Set every entry down again exactly, omitting none.

Material supplied:

● ● ● ●

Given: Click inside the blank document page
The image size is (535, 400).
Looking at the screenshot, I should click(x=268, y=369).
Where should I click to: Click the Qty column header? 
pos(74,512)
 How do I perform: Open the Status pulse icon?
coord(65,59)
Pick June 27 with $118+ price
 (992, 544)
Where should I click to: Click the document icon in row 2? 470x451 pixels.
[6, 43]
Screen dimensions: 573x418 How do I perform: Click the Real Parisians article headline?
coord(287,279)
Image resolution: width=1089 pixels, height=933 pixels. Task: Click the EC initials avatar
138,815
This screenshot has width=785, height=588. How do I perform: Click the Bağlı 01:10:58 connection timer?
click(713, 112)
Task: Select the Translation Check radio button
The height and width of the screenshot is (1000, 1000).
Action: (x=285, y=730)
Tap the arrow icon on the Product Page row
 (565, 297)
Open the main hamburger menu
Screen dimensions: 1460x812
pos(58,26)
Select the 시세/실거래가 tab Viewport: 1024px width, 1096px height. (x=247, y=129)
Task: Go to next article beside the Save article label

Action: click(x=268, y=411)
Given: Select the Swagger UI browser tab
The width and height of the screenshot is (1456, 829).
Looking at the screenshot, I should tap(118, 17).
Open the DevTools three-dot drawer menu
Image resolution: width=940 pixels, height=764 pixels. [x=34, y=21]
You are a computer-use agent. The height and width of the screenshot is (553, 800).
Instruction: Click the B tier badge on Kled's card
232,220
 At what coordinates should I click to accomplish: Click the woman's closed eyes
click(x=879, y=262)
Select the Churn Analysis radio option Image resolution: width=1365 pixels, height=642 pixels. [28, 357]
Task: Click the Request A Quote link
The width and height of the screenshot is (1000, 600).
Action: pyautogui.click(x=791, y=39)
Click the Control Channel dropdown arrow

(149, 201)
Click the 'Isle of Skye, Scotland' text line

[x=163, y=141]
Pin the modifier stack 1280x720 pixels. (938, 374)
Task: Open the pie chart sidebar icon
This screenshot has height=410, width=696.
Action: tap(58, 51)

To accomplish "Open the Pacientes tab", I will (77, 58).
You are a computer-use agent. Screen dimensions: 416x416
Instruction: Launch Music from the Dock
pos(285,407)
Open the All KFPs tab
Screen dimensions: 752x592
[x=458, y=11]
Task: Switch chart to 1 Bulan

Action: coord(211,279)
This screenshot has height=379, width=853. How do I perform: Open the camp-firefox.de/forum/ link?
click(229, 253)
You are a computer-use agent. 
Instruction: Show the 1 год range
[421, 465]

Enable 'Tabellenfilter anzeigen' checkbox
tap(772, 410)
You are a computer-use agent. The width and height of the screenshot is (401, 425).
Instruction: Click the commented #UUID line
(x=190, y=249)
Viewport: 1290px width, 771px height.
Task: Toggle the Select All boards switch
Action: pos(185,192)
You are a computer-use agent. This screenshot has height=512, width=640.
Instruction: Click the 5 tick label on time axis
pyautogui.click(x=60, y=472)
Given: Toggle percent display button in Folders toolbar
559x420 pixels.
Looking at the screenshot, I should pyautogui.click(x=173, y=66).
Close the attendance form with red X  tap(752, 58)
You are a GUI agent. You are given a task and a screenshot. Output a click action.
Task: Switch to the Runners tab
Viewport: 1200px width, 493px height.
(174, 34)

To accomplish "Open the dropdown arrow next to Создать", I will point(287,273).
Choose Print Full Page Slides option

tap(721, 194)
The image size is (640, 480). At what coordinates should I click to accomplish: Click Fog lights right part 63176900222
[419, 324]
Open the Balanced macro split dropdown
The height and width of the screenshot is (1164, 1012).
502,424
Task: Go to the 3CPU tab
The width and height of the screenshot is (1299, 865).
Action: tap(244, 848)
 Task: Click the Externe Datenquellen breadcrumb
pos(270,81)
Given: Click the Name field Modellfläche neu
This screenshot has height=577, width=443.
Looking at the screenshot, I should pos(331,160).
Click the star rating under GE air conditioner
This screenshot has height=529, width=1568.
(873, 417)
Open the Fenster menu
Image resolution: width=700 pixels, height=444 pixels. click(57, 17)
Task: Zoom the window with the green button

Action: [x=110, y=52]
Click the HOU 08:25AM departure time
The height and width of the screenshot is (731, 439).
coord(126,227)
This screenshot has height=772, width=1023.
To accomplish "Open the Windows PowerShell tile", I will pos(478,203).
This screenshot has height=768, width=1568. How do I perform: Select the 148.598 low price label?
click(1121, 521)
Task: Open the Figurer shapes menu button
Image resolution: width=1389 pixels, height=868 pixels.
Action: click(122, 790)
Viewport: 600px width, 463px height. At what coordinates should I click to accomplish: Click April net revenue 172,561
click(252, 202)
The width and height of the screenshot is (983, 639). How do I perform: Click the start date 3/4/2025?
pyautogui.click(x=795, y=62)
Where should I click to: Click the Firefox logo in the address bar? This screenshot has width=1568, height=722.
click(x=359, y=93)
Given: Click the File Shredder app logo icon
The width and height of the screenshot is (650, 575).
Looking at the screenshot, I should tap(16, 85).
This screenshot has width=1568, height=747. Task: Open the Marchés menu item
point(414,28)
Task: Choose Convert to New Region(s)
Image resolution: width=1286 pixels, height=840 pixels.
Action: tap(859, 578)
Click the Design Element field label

● ● ● ●

Answer section:
Given: Click inside the blank document page
The image size is (535, 400).
Looking at the screenshot, I should click(x=268, y=369).
Where should I click to: Click the Qty column header? 
pos(74,512)
 How do I perform: Open the Status pulse icon?
coord(65,59)
Pick June 27 with $118+ price
 (992, 544)
Where should I click to: Click the document icon in row 2? 470x451 pixels.
[6, 43]
Screen dimensions: 573x418 How do I perform: Click the Real Parisians article headline?
coord(287,279)
Image resolution: width=1089 pixels, height=933 pixels. Task: Click the EC initials avatar
138,815
This screenshot has width=785, height=588. How do I perform: Click the Bağlı 01:10:58 connection timer?
click(713, 112)
Task: Select the Translation Check radio button
The height and width of the screenshot is (1000, 1000).
Action: (x=285, y=730)
Tap the arrow icon on the Product Page row
 (565, 297)
Open the main hamburger menu
Screen dimensions: 1460x812
pos(58,26)
Select the 시세/실거래가 tab Viewport: 1024px width, 1096px height. (x=247, y=129)
Task: Go to next article beside the Save article label

Action: click(x=268, y=411)
Given: Select the Swagger UI browser tab
The width and height of the screenshot is (1456, 829).
Looking at the screenshot, I should tap(118, 17).
Open the DevTools three-dot drawer menu
Image resolution: width=940 pixels, height=764 pixels. [x=34, y=21]
You are a computer-use agent. The height and width of the screenshot is (553, 800).
Instruction: Click the B tier badge on Kled's card
232,220
 At what coordinates should I click to accomplish: Click the woman's closed eyes
click(x=879, y=262)
Select the Churn Analysis radio option Image resolution: width=1365 pixels, height=642 pixels. [28, 357]
Task: Click the Request A Quote link
The width and height of the screenshot is (1000, 600).
Action: pyautogui.click(x=791, y=39)
Click the Control Channel dropdown arrow

(149, 201)
Click the 'Isle of Skye, Scotland' text line

[x=163, y=141]
Pin the modifier stack 1280x720 pixels. (938, 374)
Task: Open the pie chart sidebar icon
This screenshot has height=410, width=696.
Action: tap(58, 51)

To accomplish "Open the Pacientes tab", I will (77, 58).
You are a computer-use agent. Screen dimensions: 416x416
Instruction: Launch Music from the Dock
pos(285,407)
Open the All KFPs tab
Screen dimensions: 752x592
[x=458, y=11]
Task: Switch chart to 1 Bulan

Action: coord(211,279)
This screenshot has height=379, width=853. How do I perform: Open the camp-firefox.de/forum/ link?
click(229, 253)
You are a computer-use agent. 
Instruction: Show the 1 год range
[421, 465]

Enable 'Tabellenfilter anzeigen' checkbox
tap(772, 410)
You are a computer-use agent. The width and height of the screenshot is (401, 425).
Instruction: Click the commented #UUID line
(x=190, y=249)
Viewport: 1290px width, 771px height.
Task: Toggle the Select All boards switch
Action: pos(185,192)
You are a computer-use agent. This screenshot has height=512, width=640.
Instruction: Click the 5 tick label on time axis
pyautogui.click(x=60, y=472)
Given: Toggle percent display button in Folders toolbar
559x420 pixels.
Looking at the screenshot, I should pyautogui.click(x=173, y=66).
Close the attendance form with red X  tap(752, 58)
You are a GUI agent. You are given a task and a screenshot. Output a click action.
Task: Switch to the Runners tab
Viewport: 1200px width, 493px height.
(174, 34)

To accomplish "Open the dropdown arrow next to Создать", I will point(287,273).
Choose Print Full Page Slides option

tap(721, 194)
The image size is (640, 480). At what coordinates should I click to accomplish: Click Fog lights right part 63176900222
[419, 324]
Open the Balanced macro split dropdown
The height and width of the screenshot is (1164, 1012).
502,424
Task: Go to the 3CPU tab
The width and height of the screenshot is (1299, 865).
Action: tap(244, 848)
 Task: Click the Externe Datenquellen breadcrumb
pos(270,81)
Given: Click the Name field Modellfläche neu
This screenshot has height=577, width=443.
Looking at the screenshot, I should pos(331,160).
Click the star rating under GE air conditioner
This screenshot has height=529, width=1568.
(873, 417)
Open the Fenster menu
Image resolution: width=700 pixels, height=444 pixels. click(57, 17)
Task: Zoom the window with the green button

Action: [x=110, y=52]
Click the HOU 08:25AM departure time
The height and width of the screenshot is (731, 439).
coord(126,227)
This screenshot has height=772, width=1023.
To accomplish "Open the Windows PowerShell tile", I will pos(478,203).
This screenshot has height=768, width=1568. How do I perform: Select the 148.598 low price label?
click(1121, 521)
Task: Open the Figurer shapes menu button
Image resolution: width=1389 pixels, height=868 pixels.
Action: click(122, 790)
Viewport: 600px width, 463px height. At what coordinates should I click to accomplish: Click April net revenue 172,561
click(252, 202)
The width and height of the screenshot is (983, 639). How do I perform: Click the start date 3/4/2025?
pyautogui.click(x=795, y=62)
Where should I click to: Click the Firefox logo in the address bar? This screenshot has width=1568, height=722.
click(x=359, y=93)
Given: Click the File Shredder app logo icon
The width and height of the screenshot is (650, 575).
Looking at the screenshot, I should tap(16, 85).
This screenshot has width=1568, height=747. Task: Open the Marchés menu item
point(414,28)
Task: Choose Convert to New Region(s)
Image resolution: width=1286 pixels, height=840 pixels.
Action: tap(859, 578)
Click the Design Element field label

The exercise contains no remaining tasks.